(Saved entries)
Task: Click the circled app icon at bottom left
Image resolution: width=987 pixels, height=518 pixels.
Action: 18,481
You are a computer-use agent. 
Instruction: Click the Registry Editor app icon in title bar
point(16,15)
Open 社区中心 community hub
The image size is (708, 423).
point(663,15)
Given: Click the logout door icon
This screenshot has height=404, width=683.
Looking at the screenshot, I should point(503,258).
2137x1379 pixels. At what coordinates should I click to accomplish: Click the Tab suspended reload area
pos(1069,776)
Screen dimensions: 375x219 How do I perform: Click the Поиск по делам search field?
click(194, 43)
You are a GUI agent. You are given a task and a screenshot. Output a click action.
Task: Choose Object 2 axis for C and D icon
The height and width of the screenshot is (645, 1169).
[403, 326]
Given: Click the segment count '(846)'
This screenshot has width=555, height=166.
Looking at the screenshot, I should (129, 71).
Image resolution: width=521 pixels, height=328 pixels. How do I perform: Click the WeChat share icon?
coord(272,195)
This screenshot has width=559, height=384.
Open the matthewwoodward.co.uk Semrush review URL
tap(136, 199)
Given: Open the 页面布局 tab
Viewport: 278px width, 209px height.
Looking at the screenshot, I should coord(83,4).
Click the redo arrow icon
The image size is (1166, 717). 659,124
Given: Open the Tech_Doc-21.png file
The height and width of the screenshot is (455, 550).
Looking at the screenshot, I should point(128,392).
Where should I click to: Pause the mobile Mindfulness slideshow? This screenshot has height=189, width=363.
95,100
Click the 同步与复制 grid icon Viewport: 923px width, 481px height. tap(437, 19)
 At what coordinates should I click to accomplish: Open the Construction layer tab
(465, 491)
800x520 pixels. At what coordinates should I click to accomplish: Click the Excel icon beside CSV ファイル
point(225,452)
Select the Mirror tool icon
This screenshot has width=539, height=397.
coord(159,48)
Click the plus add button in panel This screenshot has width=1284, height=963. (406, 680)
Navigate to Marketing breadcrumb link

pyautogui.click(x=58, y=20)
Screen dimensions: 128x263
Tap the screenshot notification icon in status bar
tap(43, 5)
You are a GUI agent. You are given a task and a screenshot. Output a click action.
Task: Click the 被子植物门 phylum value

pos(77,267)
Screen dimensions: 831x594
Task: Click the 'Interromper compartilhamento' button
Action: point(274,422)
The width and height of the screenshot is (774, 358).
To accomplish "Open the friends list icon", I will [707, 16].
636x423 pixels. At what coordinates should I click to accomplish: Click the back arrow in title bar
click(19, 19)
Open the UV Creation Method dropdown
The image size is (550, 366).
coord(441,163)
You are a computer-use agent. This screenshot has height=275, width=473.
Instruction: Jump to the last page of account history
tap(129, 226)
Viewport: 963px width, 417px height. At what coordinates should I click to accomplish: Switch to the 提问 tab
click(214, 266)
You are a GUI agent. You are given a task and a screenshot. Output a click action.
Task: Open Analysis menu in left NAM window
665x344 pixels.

About this exercise
This exercise asks for an exact repeat of the lines from the one holding "Viewport: 963px width, 417px" through the end of the data above.

Result below
Viewport: 963px width, 417px height. At what coordinates should I click to accomplish: Switch to the 提问 tab
click(214, 266)
You are a GUI agent. You are given a task and a screenshot. Output a click action.
Task: Open Analysis menu in left NAM window
665x344 pixels.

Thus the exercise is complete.